● **TO BE DONE**
Tally the lines in the rows below that contain the string "Where" with matching case, and reply with the number alone.

#### EXERCISE MATERIAL ####

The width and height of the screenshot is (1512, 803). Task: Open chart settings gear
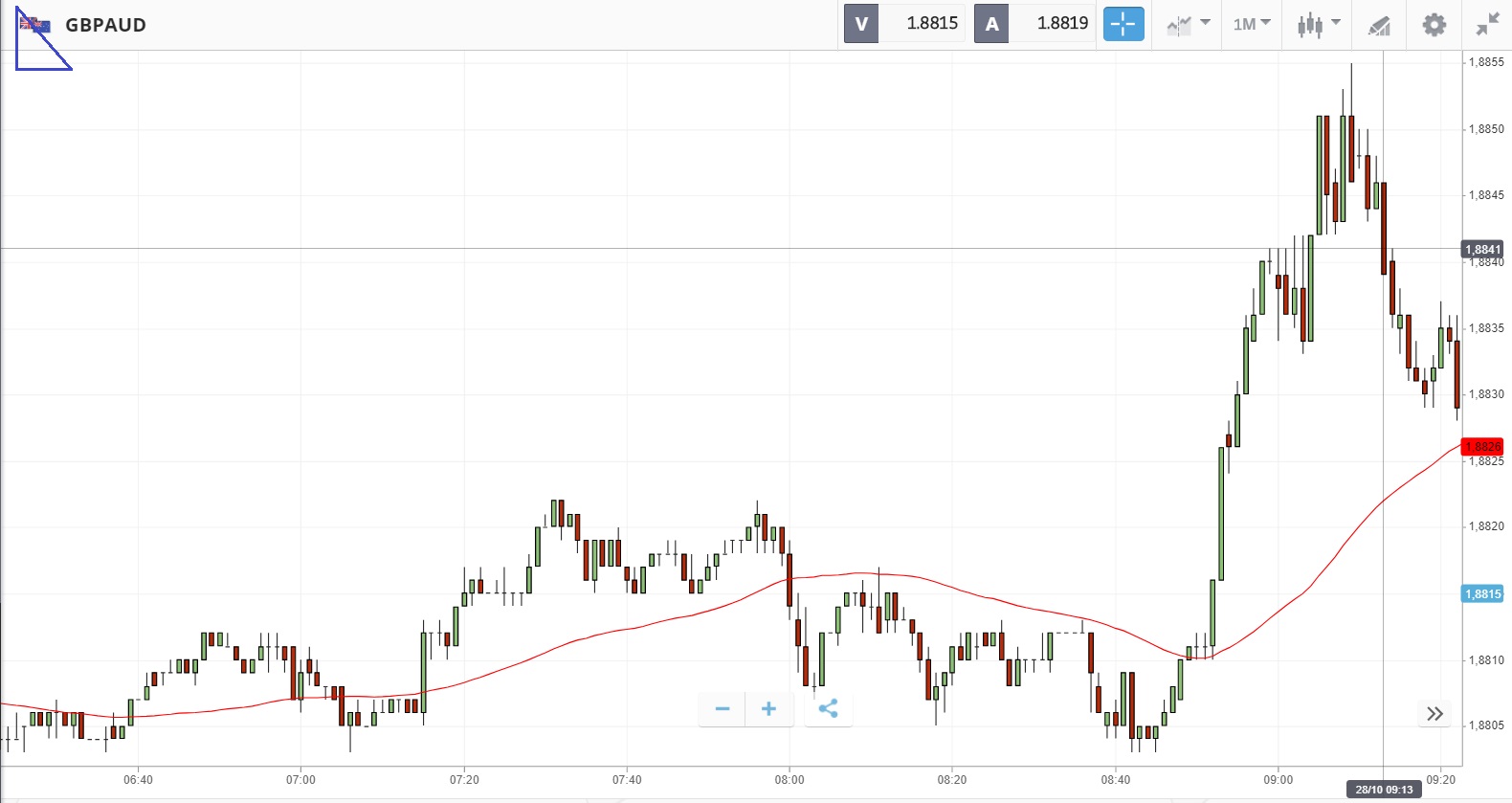point(1434,24)
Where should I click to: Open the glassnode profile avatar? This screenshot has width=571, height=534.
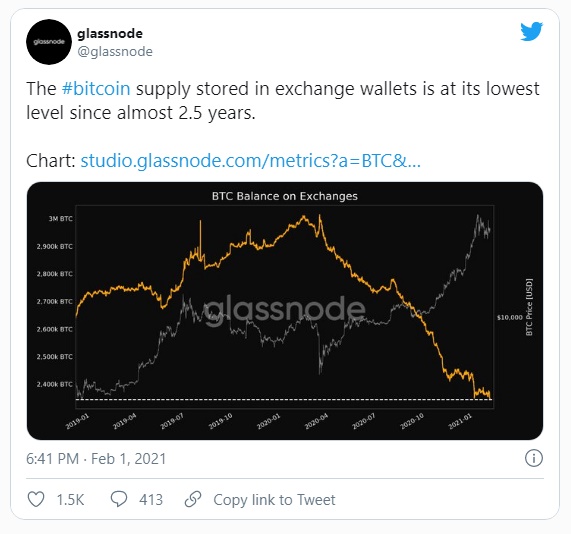(x=49, y=42)
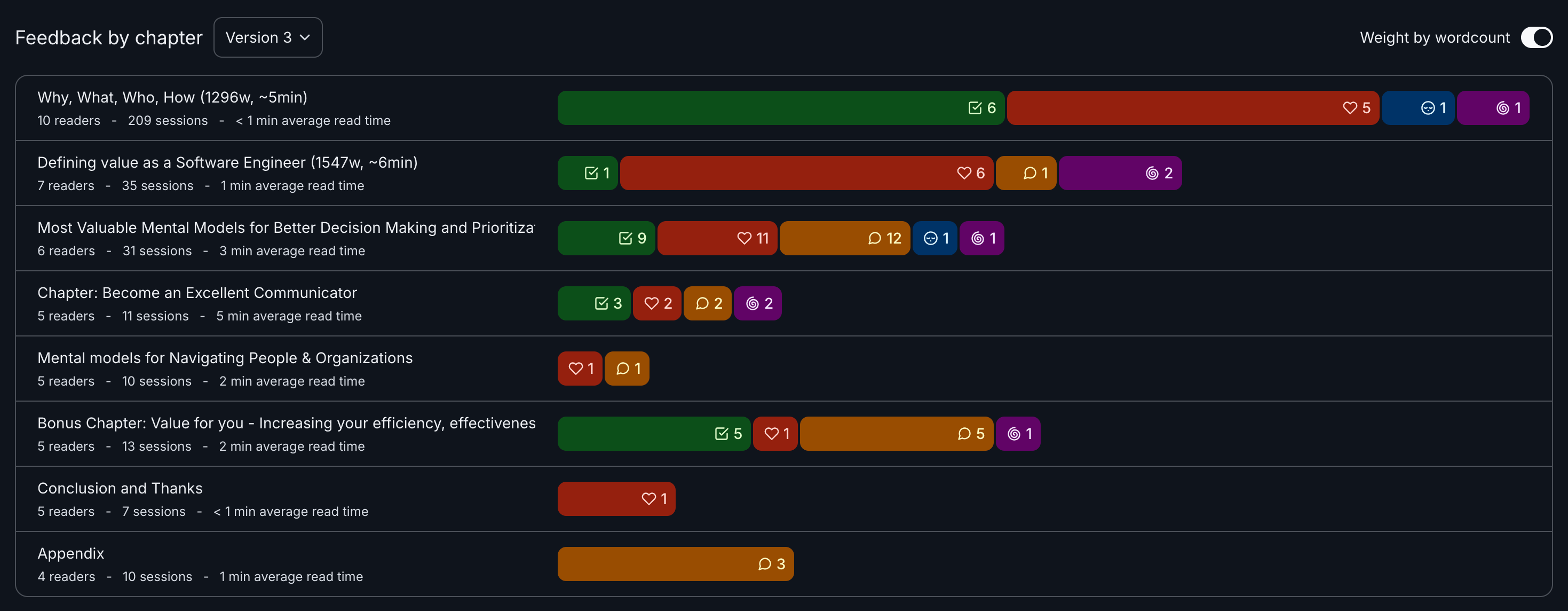Screen dimensions: 1568x611
Task: Click the blue confused-face icon in first row
Action: coord(1428,108)
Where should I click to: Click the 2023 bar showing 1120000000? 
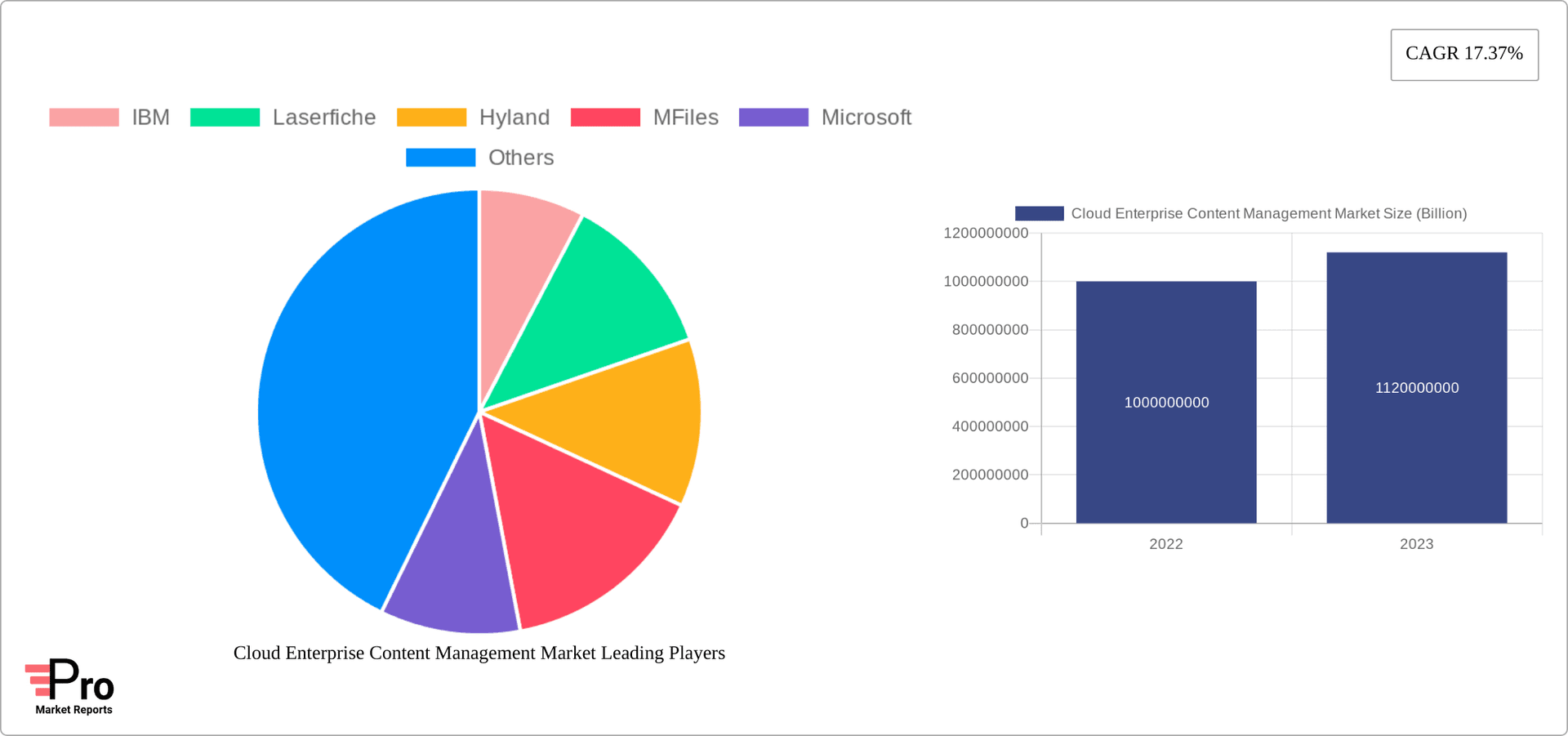[x=1416, y=388]
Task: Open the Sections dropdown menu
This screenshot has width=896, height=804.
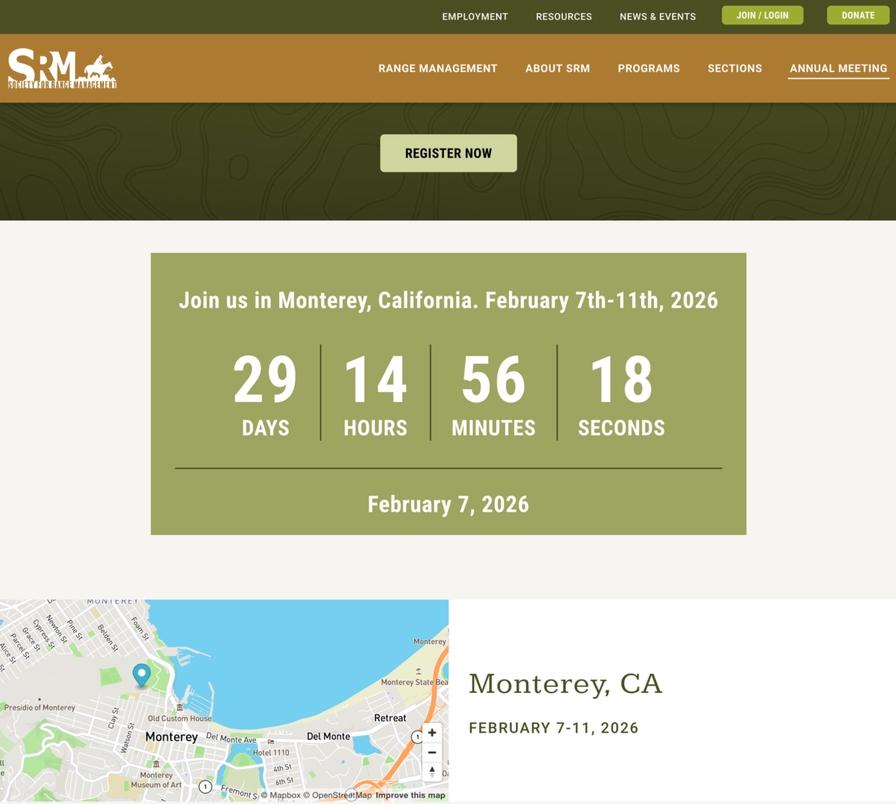Action: point(734,68)
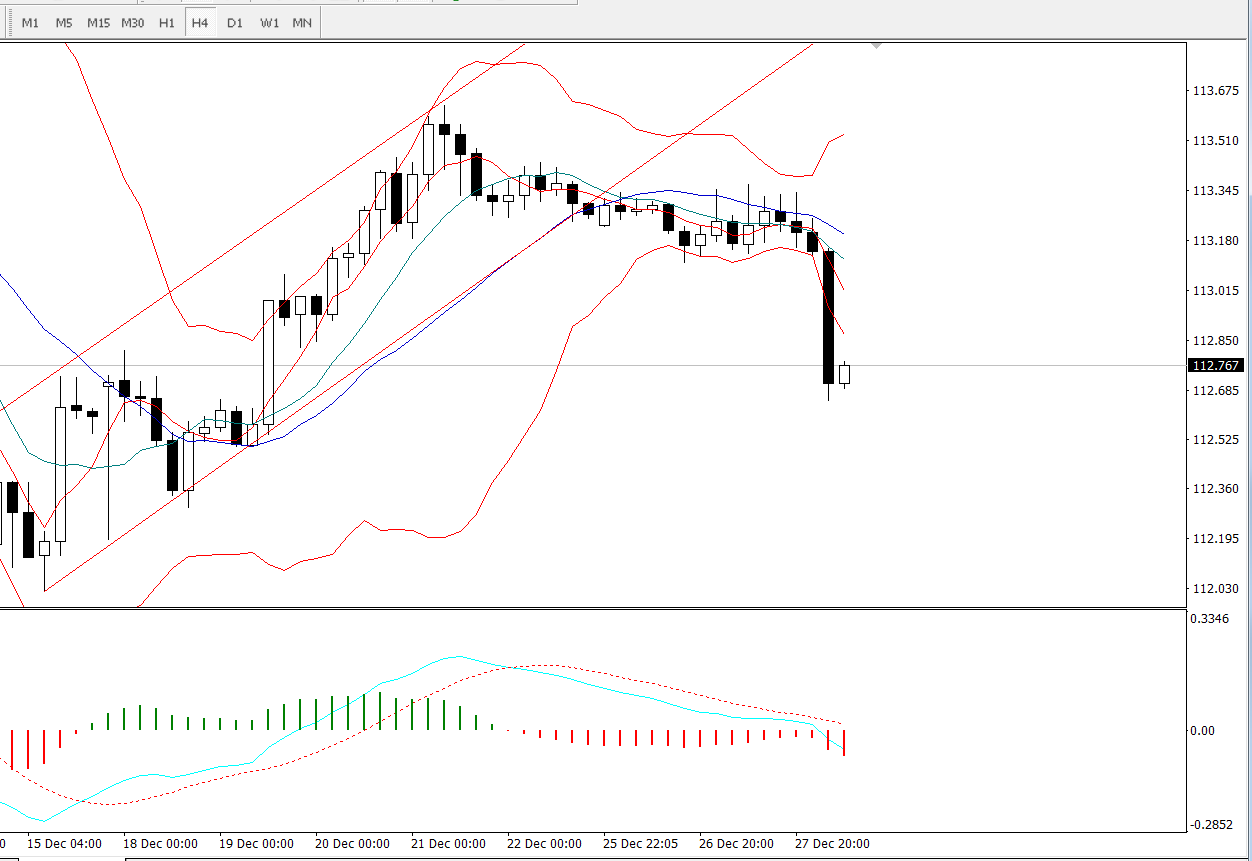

####

● **OUTPUT**
2